Go through the entries below from the first line and transcribe each one exactly, ending with the line that contains "Given: Switch to the Options tab".

(Source records)
- - -
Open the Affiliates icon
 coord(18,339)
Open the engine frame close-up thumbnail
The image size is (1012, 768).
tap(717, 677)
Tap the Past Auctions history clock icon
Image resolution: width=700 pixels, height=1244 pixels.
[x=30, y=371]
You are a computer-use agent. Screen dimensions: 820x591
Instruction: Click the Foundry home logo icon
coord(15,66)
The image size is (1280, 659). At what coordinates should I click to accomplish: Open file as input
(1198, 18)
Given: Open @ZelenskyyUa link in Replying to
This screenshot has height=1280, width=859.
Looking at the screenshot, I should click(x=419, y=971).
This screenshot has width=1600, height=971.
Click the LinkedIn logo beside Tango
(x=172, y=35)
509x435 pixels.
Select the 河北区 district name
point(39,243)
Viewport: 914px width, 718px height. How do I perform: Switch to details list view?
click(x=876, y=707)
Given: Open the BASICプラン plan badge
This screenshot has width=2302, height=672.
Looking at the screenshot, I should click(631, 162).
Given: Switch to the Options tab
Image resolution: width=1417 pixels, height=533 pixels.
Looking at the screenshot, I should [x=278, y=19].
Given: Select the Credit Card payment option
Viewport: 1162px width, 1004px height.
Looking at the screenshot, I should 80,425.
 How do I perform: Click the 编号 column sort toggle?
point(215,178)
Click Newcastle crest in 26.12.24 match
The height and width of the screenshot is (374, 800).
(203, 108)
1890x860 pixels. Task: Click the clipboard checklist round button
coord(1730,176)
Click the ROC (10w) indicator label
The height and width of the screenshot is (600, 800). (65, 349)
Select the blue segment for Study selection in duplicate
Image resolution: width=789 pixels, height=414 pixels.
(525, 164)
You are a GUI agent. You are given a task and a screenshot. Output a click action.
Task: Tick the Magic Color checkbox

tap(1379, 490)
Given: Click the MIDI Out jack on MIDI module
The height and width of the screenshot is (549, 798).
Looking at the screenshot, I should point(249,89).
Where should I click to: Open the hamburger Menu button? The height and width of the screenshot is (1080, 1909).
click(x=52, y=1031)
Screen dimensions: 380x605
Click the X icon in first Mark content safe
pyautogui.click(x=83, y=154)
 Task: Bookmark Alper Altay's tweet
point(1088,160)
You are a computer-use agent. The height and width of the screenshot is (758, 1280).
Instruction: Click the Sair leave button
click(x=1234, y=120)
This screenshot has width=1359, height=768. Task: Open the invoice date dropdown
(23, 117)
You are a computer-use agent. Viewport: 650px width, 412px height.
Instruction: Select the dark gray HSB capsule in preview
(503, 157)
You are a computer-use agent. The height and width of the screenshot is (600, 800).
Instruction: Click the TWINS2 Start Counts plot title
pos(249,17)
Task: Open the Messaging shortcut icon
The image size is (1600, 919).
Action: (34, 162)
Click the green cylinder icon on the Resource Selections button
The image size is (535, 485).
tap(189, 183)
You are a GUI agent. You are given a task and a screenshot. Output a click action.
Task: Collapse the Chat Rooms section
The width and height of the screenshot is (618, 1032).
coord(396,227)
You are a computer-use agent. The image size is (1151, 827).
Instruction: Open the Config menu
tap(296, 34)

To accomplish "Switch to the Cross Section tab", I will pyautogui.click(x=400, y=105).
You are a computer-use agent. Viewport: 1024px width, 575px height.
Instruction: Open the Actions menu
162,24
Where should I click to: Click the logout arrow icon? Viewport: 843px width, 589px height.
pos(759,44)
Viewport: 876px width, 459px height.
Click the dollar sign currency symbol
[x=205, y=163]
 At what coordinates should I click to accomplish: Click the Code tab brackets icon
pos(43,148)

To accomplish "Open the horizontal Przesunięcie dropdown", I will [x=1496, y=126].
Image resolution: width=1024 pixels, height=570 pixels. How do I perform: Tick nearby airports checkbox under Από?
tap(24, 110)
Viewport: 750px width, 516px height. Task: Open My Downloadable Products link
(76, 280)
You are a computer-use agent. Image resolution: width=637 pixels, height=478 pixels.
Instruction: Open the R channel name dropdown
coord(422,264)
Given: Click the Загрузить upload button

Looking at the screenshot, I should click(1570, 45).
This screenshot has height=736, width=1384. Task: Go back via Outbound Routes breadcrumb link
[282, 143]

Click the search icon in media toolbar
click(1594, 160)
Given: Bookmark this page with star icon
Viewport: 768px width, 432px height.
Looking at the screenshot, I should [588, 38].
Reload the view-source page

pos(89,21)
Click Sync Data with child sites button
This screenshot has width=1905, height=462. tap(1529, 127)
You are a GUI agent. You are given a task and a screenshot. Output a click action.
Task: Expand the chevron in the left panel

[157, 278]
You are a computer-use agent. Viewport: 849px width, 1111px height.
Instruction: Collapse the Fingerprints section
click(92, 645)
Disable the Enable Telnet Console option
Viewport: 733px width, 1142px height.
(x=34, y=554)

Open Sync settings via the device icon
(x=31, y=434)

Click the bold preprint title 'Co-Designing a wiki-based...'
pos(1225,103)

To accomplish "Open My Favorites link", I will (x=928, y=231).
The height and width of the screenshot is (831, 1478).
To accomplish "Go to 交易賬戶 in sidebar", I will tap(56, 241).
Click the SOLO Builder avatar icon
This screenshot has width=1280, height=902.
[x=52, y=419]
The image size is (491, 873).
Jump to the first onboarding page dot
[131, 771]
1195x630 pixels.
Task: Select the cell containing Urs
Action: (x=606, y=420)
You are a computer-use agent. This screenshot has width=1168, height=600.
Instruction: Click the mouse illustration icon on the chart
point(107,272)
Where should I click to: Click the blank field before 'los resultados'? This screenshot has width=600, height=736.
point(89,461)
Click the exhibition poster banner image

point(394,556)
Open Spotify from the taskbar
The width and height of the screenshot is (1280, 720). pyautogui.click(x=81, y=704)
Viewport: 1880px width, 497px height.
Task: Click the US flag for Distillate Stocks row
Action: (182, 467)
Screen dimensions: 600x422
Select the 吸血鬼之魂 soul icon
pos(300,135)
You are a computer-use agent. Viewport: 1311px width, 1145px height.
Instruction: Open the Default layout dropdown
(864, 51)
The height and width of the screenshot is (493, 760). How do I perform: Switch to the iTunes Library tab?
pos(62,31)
- - -
- [EXERCISE RESPONSE]:
Open the Affiliates icon
 coord(18,339)
Open the engine frame close-up thumbnail
The image size is (1012, 768).
tap(717, 677)
Tap the Past Auctions history clock icon
Image resolution: width=700 pixels, height=1244 pixels.
[x=30, y=371]
You are a computer-use agent. Screen dimensions: 820x591
Instruction: Click the Foundry home logo icon
coord(15,66)
The image size is (1280, 659). At what coordinates should I click to accomplish: Open file as input
(1198, 18)
Given: Open @ZelenskyyUa link in Replying to
This screenshot has height=1280, width=859.
Looking at the screenshot, I should click(x=419, y=971).
This screenshot has width=1600, height=971.
Click the LinkedIn logo beside Tango
(x=172, y=35)
509x435 pixels.
Select the 河北区 district name
point(39,243)
Viewport: 914px width, 718px height. How do I perform: Switch to details list view?
click(x=876, y=707)
Given: Open the BASICプラン plan badge
This screenshot has width=2302, height=672.
Looking at the screenshot, I should click(631, 162).
Given: Switch to the Options tab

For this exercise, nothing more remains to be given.